Text and item location entries
____________________

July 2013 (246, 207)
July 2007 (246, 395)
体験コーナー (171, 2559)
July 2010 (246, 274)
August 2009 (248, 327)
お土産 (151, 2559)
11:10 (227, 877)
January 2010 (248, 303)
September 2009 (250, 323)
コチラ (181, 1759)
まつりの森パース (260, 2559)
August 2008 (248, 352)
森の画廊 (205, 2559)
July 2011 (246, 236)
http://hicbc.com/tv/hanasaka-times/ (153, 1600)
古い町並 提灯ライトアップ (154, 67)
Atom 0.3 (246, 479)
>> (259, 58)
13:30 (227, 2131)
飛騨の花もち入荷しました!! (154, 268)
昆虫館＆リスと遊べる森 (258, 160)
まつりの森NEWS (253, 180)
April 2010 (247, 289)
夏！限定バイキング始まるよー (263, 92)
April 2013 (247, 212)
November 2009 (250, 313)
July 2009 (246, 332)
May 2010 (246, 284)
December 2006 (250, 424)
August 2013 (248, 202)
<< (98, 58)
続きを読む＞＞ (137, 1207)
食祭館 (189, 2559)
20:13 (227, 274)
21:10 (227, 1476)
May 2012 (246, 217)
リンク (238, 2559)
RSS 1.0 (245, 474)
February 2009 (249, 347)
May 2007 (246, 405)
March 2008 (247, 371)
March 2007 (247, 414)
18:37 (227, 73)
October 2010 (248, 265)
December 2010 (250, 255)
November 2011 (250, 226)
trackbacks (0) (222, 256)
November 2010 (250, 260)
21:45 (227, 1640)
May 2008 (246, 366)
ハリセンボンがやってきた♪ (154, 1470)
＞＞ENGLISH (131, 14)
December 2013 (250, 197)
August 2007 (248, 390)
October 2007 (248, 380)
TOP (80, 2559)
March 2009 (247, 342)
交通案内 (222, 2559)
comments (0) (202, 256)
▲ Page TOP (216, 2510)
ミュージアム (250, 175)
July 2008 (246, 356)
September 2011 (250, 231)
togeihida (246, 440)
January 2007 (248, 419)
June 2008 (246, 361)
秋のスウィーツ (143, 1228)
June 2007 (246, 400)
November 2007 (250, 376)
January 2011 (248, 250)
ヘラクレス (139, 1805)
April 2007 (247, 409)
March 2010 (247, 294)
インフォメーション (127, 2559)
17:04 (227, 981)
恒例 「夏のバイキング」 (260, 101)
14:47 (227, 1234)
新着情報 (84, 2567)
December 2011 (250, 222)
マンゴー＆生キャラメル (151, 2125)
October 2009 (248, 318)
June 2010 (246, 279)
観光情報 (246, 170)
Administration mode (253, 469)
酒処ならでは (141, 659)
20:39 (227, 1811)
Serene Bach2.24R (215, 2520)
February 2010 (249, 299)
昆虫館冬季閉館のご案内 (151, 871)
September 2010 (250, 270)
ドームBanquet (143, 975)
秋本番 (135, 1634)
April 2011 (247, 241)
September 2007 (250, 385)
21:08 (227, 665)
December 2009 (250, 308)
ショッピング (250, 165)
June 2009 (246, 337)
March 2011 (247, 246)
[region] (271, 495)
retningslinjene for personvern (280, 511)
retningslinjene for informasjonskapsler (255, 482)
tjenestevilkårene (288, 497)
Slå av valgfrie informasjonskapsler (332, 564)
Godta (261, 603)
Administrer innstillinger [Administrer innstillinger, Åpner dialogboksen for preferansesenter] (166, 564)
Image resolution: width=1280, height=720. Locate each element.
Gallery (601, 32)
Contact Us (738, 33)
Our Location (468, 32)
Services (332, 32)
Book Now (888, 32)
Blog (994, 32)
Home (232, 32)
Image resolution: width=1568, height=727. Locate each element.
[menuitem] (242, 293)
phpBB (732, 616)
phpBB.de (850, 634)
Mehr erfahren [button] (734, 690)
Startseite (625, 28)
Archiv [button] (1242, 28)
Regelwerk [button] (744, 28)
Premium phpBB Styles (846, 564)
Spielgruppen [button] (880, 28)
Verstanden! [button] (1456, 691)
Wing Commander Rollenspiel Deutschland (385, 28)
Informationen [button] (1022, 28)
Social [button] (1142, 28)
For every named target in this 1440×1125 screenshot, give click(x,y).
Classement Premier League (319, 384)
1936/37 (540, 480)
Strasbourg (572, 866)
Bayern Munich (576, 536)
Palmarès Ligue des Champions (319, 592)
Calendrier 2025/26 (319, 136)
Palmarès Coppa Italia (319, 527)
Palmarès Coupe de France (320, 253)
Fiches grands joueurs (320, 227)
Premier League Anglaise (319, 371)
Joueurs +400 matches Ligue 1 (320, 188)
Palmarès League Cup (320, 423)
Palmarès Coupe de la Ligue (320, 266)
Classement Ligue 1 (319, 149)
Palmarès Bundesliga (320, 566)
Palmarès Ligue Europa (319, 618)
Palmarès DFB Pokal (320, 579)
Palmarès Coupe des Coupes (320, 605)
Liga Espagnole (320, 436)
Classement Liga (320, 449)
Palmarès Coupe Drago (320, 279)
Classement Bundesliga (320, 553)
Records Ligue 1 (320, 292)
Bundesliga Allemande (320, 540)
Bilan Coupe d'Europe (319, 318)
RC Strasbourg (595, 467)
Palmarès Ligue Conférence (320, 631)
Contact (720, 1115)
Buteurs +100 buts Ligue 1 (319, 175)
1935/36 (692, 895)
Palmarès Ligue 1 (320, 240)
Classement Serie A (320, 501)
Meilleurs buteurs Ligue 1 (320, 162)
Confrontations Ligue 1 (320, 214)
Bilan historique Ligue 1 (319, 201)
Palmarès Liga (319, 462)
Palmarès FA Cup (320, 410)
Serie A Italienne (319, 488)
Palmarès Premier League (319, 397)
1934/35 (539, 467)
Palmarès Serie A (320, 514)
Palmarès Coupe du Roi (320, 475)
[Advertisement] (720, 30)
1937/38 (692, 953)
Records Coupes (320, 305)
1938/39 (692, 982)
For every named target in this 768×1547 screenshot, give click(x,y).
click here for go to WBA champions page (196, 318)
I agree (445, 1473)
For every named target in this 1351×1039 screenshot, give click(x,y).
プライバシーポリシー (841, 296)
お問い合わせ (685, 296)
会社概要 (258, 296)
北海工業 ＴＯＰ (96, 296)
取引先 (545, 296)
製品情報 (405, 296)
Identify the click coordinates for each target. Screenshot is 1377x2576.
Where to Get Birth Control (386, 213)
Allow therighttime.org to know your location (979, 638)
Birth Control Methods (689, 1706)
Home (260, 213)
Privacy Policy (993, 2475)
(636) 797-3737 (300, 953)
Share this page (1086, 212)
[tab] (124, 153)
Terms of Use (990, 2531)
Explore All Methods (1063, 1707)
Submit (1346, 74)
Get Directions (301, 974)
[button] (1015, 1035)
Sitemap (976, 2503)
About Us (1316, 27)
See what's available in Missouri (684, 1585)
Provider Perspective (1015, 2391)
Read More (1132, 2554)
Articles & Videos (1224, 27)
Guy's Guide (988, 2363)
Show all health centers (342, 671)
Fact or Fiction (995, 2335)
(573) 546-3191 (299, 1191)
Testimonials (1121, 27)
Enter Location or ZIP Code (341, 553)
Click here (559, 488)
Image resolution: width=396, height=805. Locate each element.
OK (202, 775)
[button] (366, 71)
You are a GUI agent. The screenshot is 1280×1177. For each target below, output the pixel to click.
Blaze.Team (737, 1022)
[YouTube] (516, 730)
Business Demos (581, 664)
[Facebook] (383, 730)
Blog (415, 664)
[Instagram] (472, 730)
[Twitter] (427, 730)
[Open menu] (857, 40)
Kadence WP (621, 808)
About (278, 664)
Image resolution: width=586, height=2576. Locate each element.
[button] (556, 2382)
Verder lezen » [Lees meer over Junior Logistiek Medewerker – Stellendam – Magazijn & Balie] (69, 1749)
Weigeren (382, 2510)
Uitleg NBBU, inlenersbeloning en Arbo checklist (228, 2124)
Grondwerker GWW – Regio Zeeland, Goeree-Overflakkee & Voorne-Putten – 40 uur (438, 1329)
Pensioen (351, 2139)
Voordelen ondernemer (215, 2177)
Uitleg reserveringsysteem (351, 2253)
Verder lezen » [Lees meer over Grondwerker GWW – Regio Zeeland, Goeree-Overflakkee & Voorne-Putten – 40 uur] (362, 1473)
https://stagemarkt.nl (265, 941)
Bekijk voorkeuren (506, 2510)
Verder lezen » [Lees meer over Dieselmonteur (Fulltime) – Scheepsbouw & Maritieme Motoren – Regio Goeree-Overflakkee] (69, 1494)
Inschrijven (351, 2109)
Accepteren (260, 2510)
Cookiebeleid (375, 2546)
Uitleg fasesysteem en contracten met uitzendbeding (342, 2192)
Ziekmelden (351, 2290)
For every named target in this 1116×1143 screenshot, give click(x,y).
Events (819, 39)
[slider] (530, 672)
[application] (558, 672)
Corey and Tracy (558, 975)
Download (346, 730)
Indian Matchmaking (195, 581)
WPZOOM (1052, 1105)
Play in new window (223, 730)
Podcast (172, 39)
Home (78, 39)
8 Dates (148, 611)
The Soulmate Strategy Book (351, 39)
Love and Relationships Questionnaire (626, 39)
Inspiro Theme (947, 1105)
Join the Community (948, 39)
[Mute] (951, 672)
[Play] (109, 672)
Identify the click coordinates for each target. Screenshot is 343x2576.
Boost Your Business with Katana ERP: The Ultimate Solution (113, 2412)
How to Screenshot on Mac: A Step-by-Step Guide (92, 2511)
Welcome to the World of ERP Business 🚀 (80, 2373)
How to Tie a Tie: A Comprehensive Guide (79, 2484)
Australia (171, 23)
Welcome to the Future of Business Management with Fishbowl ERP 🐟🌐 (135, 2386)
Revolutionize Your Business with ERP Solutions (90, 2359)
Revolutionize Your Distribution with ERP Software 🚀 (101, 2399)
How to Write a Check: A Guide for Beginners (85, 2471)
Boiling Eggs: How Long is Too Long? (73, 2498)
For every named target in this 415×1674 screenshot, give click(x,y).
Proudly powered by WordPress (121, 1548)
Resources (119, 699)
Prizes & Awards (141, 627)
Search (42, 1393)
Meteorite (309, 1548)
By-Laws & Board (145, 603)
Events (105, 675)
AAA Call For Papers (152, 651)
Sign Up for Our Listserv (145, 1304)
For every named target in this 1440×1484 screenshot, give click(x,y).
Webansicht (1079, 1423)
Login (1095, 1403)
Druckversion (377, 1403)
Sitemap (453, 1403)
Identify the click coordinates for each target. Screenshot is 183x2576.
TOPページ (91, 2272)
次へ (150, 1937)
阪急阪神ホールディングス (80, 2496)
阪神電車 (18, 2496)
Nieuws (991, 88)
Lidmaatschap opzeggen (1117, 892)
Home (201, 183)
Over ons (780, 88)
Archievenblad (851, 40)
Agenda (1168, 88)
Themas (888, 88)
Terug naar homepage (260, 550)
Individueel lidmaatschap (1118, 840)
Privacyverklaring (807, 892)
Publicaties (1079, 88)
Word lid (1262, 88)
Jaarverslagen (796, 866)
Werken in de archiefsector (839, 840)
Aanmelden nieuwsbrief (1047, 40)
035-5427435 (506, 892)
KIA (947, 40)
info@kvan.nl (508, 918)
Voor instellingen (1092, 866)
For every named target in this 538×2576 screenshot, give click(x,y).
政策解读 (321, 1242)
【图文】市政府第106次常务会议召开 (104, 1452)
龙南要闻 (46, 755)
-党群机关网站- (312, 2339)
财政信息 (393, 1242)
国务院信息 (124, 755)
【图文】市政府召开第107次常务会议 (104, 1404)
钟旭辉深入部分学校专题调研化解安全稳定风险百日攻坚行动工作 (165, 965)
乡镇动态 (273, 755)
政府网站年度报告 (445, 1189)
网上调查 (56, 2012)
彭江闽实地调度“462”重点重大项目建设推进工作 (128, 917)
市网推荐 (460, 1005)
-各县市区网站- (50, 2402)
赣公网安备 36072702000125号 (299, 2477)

____________________

Stated task:
Update the part of the records that opens with the first line and closes with the line containing "21:08 (227, 665)" by replacing "Administration mode" with "Admin mode", leaving everything else unchanged. Give only those lines.

Reply to the exercise:
July 2013 (246, 207)
July 2007 (246, 395)
体験コーナー (171, 2559)
July 2010 (246, 274)
August 2009 (248, 327)
お土産 (151, 2559)
11:10 (227, 877)
January 2010 (248, 303)
September 2009 (250, 323)
コチラ (181, 1759)
まつりの森パース (260, 2559)
August 2008 (248, 352)
森の画廊 (205, 2559)
July 2011 (246, 236)
http://hicbc.com/tv/hanasaka-times/ (153, 1600)
古い町並 提灯ライトアップ (154, 67)
Atom 0.3 (246, 479)
>> (259, 58)
13:30 (227, 2131)
飛騨の花もち入荷しました!! (154, 268)
昆虫館＆リスと遊べる森 (258, 160)
まつりの森NEWS (253, 180)
April 2010 (247, 289)
夏！限定バイキング始まるよー (263, 92)
April 2013 (247, 212)
November 2009 (250, 313)
July 2009 (246, 332)
May 2010 (246, 284)
December 2006 (250, 424)
August 2013 (248, 202)
<< (98, 58)
続きを読む＞＞ (137, 1207)
食祭館 (189, 2559)
20:13 (227, 274)
21:10 (227, 1476)
May 2012 (246, 217)
リンク (238, 2559)
RSS 1.0 (245, 474)
February 2009 (249, 347)
May 2007 (246, 405)
March 2008 (247, 371)
March 2007 (247, 414)
18:37 (227, 73)
October 2010 (248, 265)
December 2010 (250, 255)
November 2011 (250, 226)
trackbacks (0) (222, 256)
November 2010 (250, 260)
21:45 (227, 1640)
May 2008 (246, 366)
ハリセンボンがやってきた♪ (154, 1470)
＞＞ENGLISH (131, 14)
December 2013 (250, 197)
August 2007 (248, 390)
October 2007 (248, 380)
TOP (80, 2559)
March 2009 (247, 342)
交通案内 (222, 2559)
comments (0) (202, 256)
▲ Page TOP (216, 2510)
ミュージアム (250, 175)
July 2008 (246, 356)
September 2011 (250, 231)
togeihida (246, 440)
January 2007 (248, 419)
June 2008 (246, 361)
秋のスウィーツ (143, 1228)
June 2007 (246, 400)
November 2007 (250, 376)
January 2011 (248, 250)
ヘラクレス (139, 1805)
April 2007 (247, 409)
March 2010 (247, 294)
インフォメーション (127, 2559)
17:04 (227, 981)
恒例 「夏のバイキング」 (260, 101)
14:47 (227, 1234)
新着情報 (84, 2567)
December 2011 (250, 222)
マンゴー＆生キャラメル (151, 2125)
October 2009 (248, 318)
June 2010 (246, 279)
観光情報 (246, 170)
Admin mode (253, 469)
酒処ならでは (141, 659)
20:39 (227, 1811)
Serene Bach2.24R (215, 2520)
February 2010 (249, 299)
昆虫館冬季閉館のご案内 (151, 871)
September 2010 (250, 270)
ドームBanquet (143, 975)
秋本番 (135, 1634)
April 2011 (247, 241)
September 2007 (250, 385)
21:08 (227, 665)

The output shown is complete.